- _Your instructions_:
Give every line of the listing below as a Markdown table with two columns, Row for the row number and Line for the line itself, leaving out the blank lines.

==============================

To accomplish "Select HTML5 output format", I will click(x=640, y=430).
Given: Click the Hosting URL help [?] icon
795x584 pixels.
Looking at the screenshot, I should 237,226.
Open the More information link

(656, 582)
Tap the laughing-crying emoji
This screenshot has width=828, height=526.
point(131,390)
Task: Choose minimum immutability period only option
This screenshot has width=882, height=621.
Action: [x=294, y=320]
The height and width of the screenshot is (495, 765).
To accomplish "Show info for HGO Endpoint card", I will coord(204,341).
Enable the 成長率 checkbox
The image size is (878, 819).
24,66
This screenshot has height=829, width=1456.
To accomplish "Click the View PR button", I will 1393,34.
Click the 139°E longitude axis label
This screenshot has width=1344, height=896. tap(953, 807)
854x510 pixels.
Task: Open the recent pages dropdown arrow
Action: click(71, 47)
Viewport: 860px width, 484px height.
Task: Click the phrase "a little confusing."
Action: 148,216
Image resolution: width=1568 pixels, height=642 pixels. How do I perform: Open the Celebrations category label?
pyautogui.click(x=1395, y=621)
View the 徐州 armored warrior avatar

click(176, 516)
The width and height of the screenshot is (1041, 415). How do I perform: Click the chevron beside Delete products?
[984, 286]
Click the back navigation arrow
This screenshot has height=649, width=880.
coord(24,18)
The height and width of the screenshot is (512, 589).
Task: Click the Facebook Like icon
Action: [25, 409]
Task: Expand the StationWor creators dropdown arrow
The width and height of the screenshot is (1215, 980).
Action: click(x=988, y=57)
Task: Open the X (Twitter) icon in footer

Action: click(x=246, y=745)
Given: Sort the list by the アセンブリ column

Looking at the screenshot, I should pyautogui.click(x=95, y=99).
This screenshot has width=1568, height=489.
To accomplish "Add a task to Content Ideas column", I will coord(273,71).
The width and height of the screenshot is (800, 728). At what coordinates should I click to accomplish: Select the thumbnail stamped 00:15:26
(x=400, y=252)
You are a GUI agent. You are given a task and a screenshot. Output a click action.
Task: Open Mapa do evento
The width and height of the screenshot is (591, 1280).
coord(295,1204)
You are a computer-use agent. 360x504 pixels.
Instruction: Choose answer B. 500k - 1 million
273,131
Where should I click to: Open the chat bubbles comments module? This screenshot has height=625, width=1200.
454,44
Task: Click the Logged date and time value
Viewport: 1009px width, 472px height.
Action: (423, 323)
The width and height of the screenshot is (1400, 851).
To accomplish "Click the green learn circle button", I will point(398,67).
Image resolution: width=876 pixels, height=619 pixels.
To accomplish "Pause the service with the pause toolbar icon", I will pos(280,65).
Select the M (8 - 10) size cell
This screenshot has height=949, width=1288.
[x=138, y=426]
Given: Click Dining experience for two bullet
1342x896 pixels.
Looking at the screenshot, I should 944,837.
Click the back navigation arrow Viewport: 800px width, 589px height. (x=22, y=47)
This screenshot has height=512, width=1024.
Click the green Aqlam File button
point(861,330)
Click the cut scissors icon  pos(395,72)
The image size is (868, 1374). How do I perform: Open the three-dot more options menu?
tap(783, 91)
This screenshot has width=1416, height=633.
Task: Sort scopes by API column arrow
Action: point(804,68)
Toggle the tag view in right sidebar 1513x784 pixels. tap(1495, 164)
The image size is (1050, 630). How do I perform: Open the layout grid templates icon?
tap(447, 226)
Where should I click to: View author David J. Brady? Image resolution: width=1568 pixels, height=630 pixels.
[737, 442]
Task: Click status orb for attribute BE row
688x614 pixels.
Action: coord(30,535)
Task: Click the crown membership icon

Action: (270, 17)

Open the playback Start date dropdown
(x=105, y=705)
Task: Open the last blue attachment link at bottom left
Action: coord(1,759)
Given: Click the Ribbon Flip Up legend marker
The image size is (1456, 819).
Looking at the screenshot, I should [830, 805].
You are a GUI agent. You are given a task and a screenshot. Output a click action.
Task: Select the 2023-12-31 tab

==============================

- _The result_:
| Row | Line |
|---|---|
| 1 | To accomplish "Select HTML5 output format", I will click(x=640, y=430). |
| 2 | Given: Click the Hosting URL help [?] icon |
| 3 | 795x584 pixels. |
| 4 | Looking at the screenshot, I should 237,226. |
| 5 | Open the More information link |
| 6 | (656, 582) |
| 7 | Tap the laughing-crying emoji |
| 8 | This screenshot has width=828, height=526. |
| 9 | point(131,390) |
| 10 | Task: Choose minimum immutability period only option |
| 11 | This screenshot has width=882, height=621. |
| 12 | Action: [x=294, y=320] |
| 13 | The height and width of the screenshot is (495, 765). |
| 14 | To accomplish "Show info for HGO Endpoint card", I will coord(204,341). |
| 15 | Enable the 成長率 checkbox |
| 16 | The image size is (878, 819). |
| 17 | 24,66 |
| 18 | This screenshot has height=829, width=1456. |
| 19 | To accomplish "Click the View PR button", I will 1393,34. |
| 20 | Click the 139°E longitude axis label |
| 21 | This screenshot has width=1344, height=896. tap(953, 807) |
| 22 | 854x510 pixels. |
| 23 | Task: Open the recent pages dropdown arrow |
| 24 | Action: click(71, 47) |
| 25 | Viewport: 860px width, 484px height. |
| 26 | Task: Click the phrase "a little confusing." |
| 27 | Action: 148,216 |
| 28 | Image resolution: width=1568 pixels, height=642 pixels. How do I perform: Open the Celebrations category label? |
| 29 | pyautogui.click(x=1395, y=621) |
| 30 | View the 徐州 armored warrior avatar |
| 31 | click(176, 516) |
| 32 | The width and height of the screenshot is (1041, 415). How do I perform: Click the chevron beside Delete products? |
| 33 | [984, 286] |
| 34 | Click the back navigation arrow |
| 35 | This screenshot has height=649, width=880. |
| 36 | coord(24,18) |
| 37 | The height and width of the screenshot is (512, 589). |
| 38 | Task: Click the Facebook Like icon |
| 39 | Action: [25, 409] |
| 40 | Task: Expand the StationWor creators dropdown arrow |
| 41 | The width and height of the screenshot is (1215, 980). |
| 42 | Action: click(x=988, y=57) |
| 43 | Task: Open the X (Twitter) icon in footer |
| 44 | Action: click(x=246, y=745) |
| 45 | Given: Sort the list by the アセンブリ column |
| 46 | Looking at the screenshot, I should pyautogui.click(x=95, y=99). |
| 47 | This screenshot has width=1568, height=489. |
| 48 | To accomplish "Add a task to Content Ideas column", I will coord(273,71). |
| 49 | The width and height of the screenshot is (800, 728). At what coordinates should I click to accomplish: Select the thumbnail stamped 00:15:26 |
| 50 | (x=400, y=252) |
| 51 | You are a GUI agent. You are given a task and a screenshot. Output a click action. |
| 52 | Task: Open Mapa do evento |
| 53 | The width and height of the screenshot is (591, 1280). |
| 54 | coord(295,1204) |
| 55 | You are a computer-use agent. 360x504 pixels. |
| 56 | Instruction: Choose answer B. 500k - 1 million |
| 57 | 273,131 |
| 58 | Where should I click to: Open the chat bubbles comments module? This screenshot has height=625, width=1200. |
| 59 | 454,44 |
| 60 | Task: Click the Logged date and time value |
| 61 | Viewport: 1009px width, 472px height. |
| 62 | Action: (423, 323) |
| 63 | The width and height of the screenshot is (1400, 851). |
| 64 | To accomplish "Click the green learn circle button", I will point(398,67). |
| 65 | Image resolution: width=876 pixels, height=619 pixels. |
| 66 | To accomplish "Pause the service with the pause toolbar icon", I will pos(280,65). |
| 67 | Select the M (8 - 10) size cell |
| 68 | This screenshot has height=949, width=1288. |
| 69 | [x=138, y=426] |
| 70 | Given: Click Dining experience for two bullet |
| 71 | 1342x896 pixels. |
| 72 | Looking at the screenshot, I should 944,837. |
| 73 | Click the back navigation arrow Viewport: 800px width, 589px height. (x=22, y=47) |
| 74 | This screenshot has height=512, width=1024. |
| 75 | Click the green Aqlam File button |
| 76 | point(861,330) |
| 77 | Click the cut scissors icon  pos(395,72) |
| 78 | The image size is (868, 1374). How do I perform: Open the three-dot more options menu? |
| 79 | tap(783, 91) |
| 80 | This screenshot has width=1416, height=633. |
| 81 | Task: Sort scopes by API column arrow |
| 82 | Action: point(804,68) |
| 83 | Toggle the tag view in right sidebar 1513x784 pixels. tap(1495, 164) |
| 84 | The image size is (1050, 630). How do I perform: Open the layout grid templates icon? |
| 85 | tap(447, 226) |
| 86 | Where should I click to: View author David J. Brady? Image resolution: width=1568 pixels, height=630 pixels. |
| 87 | [737, 442] |
| 88 | Task: Click status orb for attribute BE row |
| 89 | 688x614 pixels. |
| 90 | Action: coord(30,535) |
| 91 | Task: Click the crown membership icon |
| 92 | Action: (270, 17) |
| 93 | Open the playback Start date dropdown |
| 94 | (x=105, y=705) |
| 95 | Task: Open the last blue attachment link at bottom left |
| 96 | Action: coord(1,759) |
| 97 | Given: Click the Ribbon Flip Up legend marker |
| 98 | The image size is (1456, 819). |
| 99 | Looking at the screenshot, I should [830, 805]. |
| 100 | You are a GUI agent. You are given a task and a screenshot. Output a click action. |
| 101 | Task: Select the 2023-12-31 tab |